I used to believe that my body would never be mine.

Whenever a photo of a young, teenage me resurfaces, I can’t help but be floored by how… thin I was. That’s what strikes me first. And I believe it’s probably because at that time, I always thought I was 5-10 lbs away from being at an even remotely acceptable weight. I still wonder who made me believe that “fat” is a label that makes you less of a person, that it’s the one adjective you do not want to be. The answer is nobody really, but everybody at the same time.

I realized that whether or not I was “fat” was a predominant concern of mine, because I had nothing else to justify to myself that I was worth anything more. So I looked to other people and their overwhelmingly enthusiastic comments on my appearance and accepted that as validity of my whole being.

Though this was years ago, I still see women who forcefully, sometimes violently and often bitterly carve themselves back into the perfect teenage bodies they did or didn’t have when their womanly shapes are burgeoning through. And while the better part of me wonders why, my good sense understands exactly. And sometimes I still am that woman, or rather, sometimes I still am that 13-year-old girl, and what that girl did in those days was assign ownership of her body to the people who would judge it. The same thing I still see grown women doing now.

I let the compliments and feelings of love and appreciation for my physical appearance compile and create for me a resting ground on which I knew I could always rely. But that wasn’t enough, because it was built from other people. People who could (and would) retract their doting comments of approval just as quickly as they dished them out. This is the core of instability, my friends. It was that part of myself in which I took pride and ownership, but it was not mine at all. I didn’t love myself for who I was, I loved myself for who I was because other people would love it.

I realized that I was in a place where I would spend forever asking the people I was dating “will you love me if I’m 300 lbs?” and I would spend forever at the whim of the dress that didn’t fit and the legislation that didn’t seem fair and the comments that made me feel whole because they made me believe that on the outside, I was worthy of that feeling. I would spend forever believing that my body would never be mine, rather, something to be adjusted for the sake of other people’s opinions. Opinions, I realized, that were rooted in their own sense of self-deprecation.

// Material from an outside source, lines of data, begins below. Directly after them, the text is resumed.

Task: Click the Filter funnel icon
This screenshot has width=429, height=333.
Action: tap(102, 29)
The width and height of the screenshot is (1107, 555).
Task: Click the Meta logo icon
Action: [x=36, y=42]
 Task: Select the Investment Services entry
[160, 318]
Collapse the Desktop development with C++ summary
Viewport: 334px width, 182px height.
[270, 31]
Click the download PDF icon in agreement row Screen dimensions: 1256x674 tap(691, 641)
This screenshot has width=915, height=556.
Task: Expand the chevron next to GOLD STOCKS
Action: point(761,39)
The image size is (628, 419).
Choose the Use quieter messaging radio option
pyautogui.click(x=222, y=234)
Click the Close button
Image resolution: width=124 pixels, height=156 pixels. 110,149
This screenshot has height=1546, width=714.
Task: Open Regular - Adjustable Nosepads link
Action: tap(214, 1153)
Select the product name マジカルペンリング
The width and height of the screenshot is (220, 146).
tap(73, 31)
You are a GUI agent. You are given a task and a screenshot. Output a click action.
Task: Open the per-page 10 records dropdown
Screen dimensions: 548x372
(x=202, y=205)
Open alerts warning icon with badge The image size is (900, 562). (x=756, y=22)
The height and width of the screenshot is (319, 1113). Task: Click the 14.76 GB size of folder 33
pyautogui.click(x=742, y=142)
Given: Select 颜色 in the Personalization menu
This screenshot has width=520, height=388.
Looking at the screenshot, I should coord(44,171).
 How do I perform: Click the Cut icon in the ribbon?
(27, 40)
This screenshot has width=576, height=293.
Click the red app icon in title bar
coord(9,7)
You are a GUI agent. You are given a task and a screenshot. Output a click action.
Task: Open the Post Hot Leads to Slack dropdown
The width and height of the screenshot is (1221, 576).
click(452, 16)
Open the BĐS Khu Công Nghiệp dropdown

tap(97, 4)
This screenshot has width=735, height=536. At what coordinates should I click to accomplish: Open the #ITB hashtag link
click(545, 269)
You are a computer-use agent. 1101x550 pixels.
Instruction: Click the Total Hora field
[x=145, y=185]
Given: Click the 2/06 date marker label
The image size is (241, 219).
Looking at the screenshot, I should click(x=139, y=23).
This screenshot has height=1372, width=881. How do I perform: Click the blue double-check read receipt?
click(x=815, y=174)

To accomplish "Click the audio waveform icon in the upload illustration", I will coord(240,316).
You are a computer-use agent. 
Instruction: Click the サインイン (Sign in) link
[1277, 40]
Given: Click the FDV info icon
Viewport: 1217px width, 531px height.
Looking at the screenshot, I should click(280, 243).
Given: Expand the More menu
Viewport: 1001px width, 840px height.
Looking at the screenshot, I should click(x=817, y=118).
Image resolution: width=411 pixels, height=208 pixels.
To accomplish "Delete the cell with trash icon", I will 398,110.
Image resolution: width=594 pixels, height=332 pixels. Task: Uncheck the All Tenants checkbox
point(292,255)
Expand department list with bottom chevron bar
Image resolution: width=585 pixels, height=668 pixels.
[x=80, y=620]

Not because they were that invested in me.

It was only years and flurries of pant size fluctuation, months of self-loathing and days upon days of searching for the cure to my incessant need to be beautiful in other people’s eyes that a very important truth dawned on me. The problem wasn’t what other people would say or do or believe, it was what I interpreted from those words and actions and thoughts. The problem was me all along.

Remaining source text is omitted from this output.